The eponymous brand that had become the posterchild for ropes of fake pearls, had tiptoed its way from Rue Cambon’s ready-to-wear hub to Place Vendôme’s world of diamonds. Could Mademoiselle Coco have foreshadowed the strategic fate of jewelry novices decades ago? 

High jewelry differentiates itself from fine jewelry with its reputation of exclusivity and its equivalence of art form status within its pieces. A combination of technical sorcery, unrivalled design and spectacle-like presentation of collections, sets high jewelry unveilings apart from fashion’s most celebrated weeks of the year. The industry’s bi-annual escapade, that is Paris Haute Couture Week, has long been the metaphorical vitrine for high jewelry incumbents’ most innovative pieces. Except this year saw, ready-to-wear giants including Louis Vuitton, Dior and Dolce and Gabbana showcasing their collections alongside heritage jewelry brands, and Paris being traded for Athens, Lake Como and Puglia. Although ready-to-wear brands have debuted their inaugural high jewelry collections in previous years (some releasing subsequent collections inconsistently), twenty-twenty-three has marked the year of the high jewelry craze. Why might the likes of fashion royalty Gucci and Fendi foray into the world of high jewelry, dominated by well-established industry titans Cartier (1847), Tiffany (1837), Bulgari (1884) and Van Cleef and Arpels (1906)? We touch on the strategy’s potential financial and positioning allure.

While jewelry resides within the accessories bracket of shoes, bags, sunglasses etc., unlike the aforementioned, its purchasing motivations are rooted in emotion and trust. Established brands have the luxury of levelling the high jewelry playing field by harnessing the power of their pre-existing credibility. Specifically, LVMH and Kering grade brands’ application of their globally recognisable design codes to jewelry, provides a contextual familiarity and a promise of quality creations. Said intangible assets of trustworthiness and commercial prestige, are typically fostered over decades of a novice high jewelry brand’s lifetime – not fully fledged at its birth. Add a little whimsy and a touch of aesthetic flair and you have a guaranteed sale. Allegedly Dior’s latest Les Jardins de la Couture collection by Victoire de Castellane’s had sold out pre canapés.
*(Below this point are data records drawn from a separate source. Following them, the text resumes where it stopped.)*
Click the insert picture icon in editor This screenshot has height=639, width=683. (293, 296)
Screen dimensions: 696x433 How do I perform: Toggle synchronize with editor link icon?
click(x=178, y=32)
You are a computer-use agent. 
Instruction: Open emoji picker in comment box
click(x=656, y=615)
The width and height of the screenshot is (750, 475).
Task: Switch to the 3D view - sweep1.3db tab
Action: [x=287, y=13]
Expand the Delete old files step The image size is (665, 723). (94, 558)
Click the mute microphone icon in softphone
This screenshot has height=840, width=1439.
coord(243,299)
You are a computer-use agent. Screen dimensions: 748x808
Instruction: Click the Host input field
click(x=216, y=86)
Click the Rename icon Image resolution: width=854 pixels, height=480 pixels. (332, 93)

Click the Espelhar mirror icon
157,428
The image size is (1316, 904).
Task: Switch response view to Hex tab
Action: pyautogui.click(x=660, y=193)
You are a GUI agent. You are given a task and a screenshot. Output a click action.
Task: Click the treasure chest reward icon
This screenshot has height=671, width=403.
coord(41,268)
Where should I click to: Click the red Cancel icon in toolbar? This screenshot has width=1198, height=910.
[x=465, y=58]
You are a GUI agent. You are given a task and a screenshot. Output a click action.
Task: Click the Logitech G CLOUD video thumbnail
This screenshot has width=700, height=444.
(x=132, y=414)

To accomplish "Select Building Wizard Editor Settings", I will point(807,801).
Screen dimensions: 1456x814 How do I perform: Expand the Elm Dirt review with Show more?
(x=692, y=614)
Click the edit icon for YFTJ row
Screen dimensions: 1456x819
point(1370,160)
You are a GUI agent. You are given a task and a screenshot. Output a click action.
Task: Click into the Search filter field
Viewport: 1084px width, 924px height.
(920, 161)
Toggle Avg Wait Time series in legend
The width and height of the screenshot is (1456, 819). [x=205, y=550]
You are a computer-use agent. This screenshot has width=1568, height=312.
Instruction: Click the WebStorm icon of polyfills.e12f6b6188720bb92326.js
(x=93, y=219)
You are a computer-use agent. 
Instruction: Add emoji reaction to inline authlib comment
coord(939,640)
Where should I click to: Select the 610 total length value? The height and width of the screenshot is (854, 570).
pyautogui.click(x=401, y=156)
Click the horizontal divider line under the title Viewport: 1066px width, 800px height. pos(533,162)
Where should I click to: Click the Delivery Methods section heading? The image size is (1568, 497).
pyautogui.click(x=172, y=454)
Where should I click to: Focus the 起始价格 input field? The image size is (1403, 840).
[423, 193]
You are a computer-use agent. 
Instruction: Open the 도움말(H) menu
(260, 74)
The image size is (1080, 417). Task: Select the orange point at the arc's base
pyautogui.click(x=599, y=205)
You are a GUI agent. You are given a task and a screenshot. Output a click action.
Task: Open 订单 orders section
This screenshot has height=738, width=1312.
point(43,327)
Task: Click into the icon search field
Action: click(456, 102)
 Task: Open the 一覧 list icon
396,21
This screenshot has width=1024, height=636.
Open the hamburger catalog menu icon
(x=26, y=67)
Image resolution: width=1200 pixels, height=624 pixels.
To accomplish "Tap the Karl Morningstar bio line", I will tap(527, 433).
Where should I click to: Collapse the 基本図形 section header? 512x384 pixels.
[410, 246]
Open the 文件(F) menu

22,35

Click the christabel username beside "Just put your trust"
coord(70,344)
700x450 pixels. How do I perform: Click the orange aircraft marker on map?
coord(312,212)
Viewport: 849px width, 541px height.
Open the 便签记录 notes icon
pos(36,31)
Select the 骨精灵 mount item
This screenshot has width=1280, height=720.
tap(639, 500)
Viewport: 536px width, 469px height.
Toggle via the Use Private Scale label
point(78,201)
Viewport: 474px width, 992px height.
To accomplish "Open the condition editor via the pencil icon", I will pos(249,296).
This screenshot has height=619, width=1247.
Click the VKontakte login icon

However high jewelry, when exercised strategically, is more than an additional revenue stream. This very sentiment is what distinguishes true haute joaillerie from, “[doing high jewelry for] a nice window just to sell…you can always tell,” according to Nicholas Bos, President and CEO of Van Cleef and Arpels. The high jewelry avenue is an opportunity to reinject a brand with the inherent romanticism that is associated with the category. It is a chance for brand introspection, and a medium through which connection with an audience is possible through a new dimension, a personal one. Furthermore, the appeal to enter the über luxurious segment is embedded in the desire to, “add cachet,” and “gentrify” a given brand, according to Luca Solca, senior analyst of global luxury goods at Bernstein.

If June twenty-twenty-three’s Paris Haute Couture Week is any indication, it is living proof of high jewelry thriving as a sector. Although brands’ hypothetical benefits from delving into the high jewelry are clear, ready-to-wear, too, comes bearing gifts for the opulent category. Said labels have arguably drawn their existing super-customers’ attention to the world of high jewelry. A world that was previously revered by society’s who’s who, now welcomes an innocently curious eye (and deep pockets).